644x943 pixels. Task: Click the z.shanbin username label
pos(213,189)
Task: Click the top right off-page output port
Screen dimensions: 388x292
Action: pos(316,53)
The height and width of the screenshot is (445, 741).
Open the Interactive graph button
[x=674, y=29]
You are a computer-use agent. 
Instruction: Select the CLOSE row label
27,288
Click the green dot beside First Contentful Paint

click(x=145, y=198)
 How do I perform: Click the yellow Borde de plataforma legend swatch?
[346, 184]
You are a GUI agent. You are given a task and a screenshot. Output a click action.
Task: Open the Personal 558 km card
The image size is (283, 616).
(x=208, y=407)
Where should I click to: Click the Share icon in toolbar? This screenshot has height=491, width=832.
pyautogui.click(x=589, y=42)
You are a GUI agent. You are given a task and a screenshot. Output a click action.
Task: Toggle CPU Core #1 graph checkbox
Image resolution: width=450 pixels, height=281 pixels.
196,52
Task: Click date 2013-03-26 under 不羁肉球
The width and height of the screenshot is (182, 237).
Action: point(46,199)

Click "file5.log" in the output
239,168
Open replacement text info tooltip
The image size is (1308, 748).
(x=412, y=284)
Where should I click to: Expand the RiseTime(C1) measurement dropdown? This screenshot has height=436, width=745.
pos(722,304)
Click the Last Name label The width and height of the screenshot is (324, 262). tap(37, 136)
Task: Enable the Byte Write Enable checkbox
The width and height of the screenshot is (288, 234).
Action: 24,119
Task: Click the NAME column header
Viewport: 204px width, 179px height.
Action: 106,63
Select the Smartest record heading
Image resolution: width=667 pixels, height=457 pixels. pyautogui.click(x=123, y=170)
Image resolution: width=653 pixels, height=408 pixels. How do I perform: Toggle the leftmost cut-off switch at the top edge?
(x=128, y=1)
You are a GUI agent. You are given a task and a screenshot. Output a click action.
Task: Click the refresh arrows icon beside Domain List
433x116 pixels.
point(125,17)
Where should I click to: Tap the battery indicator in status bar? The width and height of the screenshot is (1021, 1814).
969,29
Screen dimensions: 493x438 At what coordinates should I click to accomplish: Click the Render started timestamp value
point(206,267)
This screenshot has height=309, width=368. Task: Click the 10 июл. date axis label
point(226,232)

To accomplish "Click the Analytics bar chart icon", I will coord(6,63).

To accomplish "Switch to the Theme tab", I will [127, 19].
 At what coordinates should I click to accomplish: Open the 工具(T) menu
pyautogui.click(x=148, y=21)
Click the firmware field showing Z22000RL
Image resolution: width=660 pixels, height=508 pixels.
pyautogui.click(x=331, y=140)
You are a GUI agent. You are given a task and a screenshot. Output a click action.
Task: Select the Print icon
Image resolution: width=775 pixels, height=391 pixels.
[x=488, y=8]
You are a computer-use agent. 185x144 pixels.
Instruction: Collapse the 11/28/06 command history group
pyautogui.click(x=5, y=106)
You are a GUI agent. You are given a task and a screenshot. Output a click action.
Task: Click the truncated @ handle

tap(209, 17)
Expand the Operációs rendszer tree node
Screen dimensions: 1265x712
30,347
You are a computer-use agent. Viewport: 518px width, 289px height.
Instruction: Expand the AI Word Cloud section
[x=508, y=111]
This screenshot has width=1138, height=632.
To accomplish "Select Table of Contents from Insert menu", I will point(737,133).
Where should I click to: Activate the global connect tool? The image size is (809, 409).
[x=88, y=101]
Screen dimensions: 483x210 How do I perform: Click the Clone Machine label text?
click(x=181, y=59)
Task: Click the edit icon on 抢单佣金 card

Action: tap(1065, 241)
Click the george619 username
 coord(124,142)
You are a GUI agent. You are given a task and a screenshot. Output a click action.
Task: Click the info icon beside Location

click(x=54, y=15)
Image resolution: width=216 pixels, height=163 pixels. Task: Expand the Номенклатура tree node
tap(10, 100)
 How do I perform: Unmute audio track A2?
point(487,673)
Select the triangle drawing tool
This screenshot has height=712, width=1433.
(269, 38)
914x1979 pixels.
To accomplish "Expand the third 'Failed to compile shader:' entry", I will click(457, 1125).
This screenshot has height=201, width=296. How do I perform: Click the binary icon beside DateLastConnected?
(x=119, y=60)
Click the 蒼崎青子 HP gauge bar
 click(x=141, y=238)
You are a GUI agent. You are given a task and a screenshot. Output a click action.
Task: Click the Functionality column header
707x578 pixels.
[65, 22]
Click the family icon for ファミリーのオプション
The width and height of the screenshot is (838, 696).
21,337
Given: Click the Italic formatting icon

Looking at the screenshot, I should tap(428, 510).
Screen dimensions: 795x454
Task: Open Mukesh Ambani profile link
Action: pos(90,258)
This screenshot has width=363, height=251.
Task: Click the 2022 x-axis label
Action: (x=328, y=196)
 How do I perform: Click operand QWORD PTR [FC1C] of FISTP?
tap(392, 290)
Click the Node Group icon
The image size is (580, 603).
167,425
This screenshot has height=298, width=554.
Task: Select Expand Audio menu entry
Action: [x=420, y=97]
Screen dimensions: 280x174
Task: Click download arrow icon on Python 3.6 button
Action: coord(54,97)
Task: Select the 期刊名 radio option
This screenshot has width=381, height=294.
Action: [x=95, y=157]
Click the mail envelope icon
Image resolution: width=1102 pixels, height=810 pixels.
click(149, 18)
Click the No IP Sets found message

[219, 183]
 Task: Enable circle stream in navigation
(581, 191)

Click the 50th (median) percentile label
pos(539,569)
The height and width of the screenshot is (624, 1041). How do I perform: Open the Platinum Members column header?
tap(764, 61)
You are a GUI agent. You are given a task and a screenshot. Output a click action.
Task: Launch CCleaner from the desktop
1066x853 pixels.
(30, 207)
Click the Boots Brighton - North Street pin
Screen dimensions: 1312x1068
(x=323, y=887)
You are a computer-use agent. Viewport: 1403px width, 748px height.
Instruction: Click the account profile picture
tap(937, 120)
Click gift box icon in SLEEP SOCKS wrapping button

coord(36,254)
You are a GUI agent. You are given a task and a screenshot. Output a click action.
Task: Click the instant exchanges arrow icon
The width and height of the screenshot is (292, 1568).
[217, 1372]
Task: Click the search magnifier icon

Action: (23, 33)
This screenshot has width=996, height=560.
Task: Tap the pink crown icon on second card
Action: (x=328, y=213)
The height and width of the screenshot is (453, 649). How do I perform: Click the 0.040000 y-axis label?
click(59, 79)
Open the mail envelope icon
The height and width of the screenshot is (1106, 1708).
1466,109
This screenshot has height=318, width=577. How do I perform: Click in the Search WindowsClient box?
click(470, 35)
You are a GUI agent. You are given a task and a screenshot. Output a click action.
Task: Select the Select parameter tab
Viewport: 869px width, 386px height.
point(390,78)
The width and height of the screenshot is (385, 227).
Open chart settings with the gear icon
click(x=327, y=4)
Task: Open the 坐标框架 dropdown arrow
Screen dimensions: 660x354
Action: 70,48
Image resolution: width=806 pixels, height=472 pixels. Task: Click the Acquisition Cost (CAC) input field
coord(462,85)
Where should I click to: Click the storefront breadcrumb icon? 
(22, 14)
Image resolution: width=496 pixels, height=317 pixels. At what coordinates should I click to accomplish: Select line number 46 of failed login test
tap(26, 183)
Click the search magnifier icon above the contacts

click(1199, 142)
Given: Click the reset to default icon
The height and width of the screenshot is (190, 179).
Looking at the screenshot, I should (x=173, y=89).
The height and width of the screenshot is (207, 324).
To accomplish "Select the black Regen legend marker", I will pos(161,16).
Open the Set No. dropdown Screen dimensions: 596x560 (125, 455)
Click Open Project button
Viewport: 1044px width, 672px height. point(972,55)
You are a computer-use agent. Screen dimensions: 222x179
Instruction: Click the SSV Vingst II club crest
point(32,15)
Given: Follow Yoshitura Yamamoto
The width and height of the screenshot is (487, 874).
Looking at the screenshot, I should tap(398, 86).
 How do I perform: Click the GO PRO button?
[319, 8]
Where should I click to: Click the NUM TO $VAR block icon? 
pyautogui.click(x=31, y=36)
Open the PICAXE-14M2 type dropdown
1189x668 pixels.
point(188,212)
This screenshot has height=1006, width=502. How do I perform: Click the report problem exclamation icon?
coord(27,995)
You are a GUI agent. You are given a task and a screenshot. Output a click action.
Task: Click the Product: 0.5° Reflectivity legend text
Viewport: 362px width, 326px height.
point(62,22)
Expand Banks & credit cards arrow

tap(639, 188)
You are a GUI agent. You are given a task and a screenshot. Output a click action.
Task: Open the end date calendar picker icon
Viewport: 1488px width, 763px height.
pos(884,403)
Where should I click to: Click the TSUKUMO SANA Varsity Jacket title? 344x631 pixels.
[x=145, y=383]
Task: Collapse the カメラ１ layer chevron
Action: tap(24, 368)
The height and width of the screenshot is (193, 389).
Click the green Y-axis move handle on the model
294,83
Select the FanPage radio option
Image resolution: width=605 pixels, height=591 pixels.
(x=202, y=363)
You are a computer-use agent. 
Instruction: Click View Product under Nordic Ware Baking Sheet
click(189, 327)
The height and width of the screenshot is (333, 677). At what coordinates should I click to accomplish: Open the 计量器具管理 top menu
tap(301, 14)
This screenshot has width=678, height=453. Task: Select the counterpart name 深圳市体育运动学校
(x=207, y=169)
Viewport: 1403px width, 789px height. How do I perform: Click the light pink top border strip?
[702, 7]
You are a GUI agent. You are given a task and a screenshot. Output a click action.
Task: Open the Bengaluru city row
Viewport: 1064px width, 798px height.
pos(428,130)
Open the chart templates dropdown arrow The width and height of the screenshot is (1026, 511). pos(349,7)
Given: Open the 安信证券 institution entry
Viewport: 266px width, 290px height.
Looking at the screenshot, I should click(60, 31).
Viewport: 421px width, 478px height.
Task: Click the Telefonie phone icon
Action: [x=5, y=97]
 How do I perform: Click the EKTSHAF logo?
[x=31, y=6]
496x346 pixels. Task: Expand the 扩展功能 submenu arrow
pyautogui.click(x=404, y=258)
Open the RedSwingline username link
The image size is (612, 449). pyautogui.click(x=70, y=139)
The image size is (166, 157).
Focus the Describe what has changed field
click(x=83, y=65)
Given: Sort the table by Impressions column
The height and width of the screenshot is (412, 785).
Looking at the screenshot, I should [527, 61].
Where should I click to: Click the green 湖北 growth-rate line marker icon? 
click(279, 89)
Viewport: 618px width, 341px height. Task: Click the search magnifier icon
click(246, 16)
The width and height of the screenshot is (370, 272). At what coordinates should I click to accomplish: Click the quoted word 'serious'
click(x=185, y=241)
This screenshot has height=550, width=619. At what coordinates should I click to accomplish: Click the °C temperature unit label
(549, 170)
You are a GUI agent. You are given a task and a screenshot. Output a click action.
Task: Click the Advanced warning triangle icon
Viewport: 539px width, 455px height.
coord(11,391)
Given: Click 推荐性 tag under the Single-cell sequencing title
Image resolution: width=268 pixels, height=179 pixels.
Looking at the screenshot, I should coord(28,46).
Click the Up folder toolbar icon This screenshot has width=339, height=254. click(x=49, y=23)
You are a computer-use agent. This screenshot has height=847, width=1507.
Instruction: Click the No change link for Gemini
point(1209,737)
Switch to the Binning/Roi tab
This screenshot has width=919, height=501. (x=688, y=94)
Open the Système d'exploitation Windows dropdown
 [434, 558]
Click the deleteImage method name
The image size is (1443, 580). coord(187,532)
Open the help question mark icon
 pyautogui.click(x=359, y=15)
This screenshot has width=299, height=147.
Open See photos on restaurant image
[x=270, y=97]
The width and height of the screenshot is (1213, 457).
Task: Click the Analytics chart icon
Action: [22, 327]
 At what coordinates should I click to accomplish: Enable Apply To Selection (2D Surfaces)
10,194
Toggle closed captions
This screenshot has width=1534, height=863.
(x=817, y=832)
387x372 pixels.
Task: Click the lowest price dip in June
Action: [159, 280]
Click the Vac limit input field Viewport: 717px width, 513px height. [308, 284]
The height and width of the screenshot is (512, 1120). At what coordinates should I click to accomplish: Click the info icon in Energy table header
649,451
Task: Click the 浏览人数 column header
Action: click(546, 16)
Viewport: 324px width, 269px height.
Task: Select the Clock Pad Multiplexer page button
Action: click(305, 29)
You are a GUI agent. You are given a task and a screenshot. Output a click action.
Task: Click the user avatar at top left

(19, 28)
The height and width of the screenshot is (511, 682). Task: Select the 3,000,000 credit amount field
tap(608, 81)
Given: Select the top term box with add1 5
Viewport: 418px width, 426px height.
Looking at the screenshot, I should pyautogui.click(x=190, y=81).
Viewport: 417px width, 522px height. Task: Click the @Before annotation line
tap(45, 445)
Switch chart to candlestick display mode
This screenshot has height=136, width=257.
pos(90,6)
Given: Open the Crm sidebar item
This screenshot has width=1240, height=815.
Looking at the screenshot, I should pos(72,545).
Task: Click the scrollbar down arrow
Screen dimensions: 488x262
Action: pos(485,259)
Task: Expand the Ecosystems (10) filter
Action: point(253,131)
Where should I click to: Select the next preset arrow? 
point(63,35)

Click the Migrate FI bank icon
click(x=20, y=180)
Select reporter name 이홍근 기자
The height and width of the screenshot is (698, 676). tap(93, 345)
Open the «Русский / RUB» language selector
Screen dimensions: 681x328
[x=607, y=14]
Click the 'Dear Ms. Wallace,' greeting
____
### [WHAT TO PRODUCE]
Where a line above includes "radio", copy that line.

### [TASK ANSWER]
Task: Select the 期刊名 radio option
Select the FanPage radio option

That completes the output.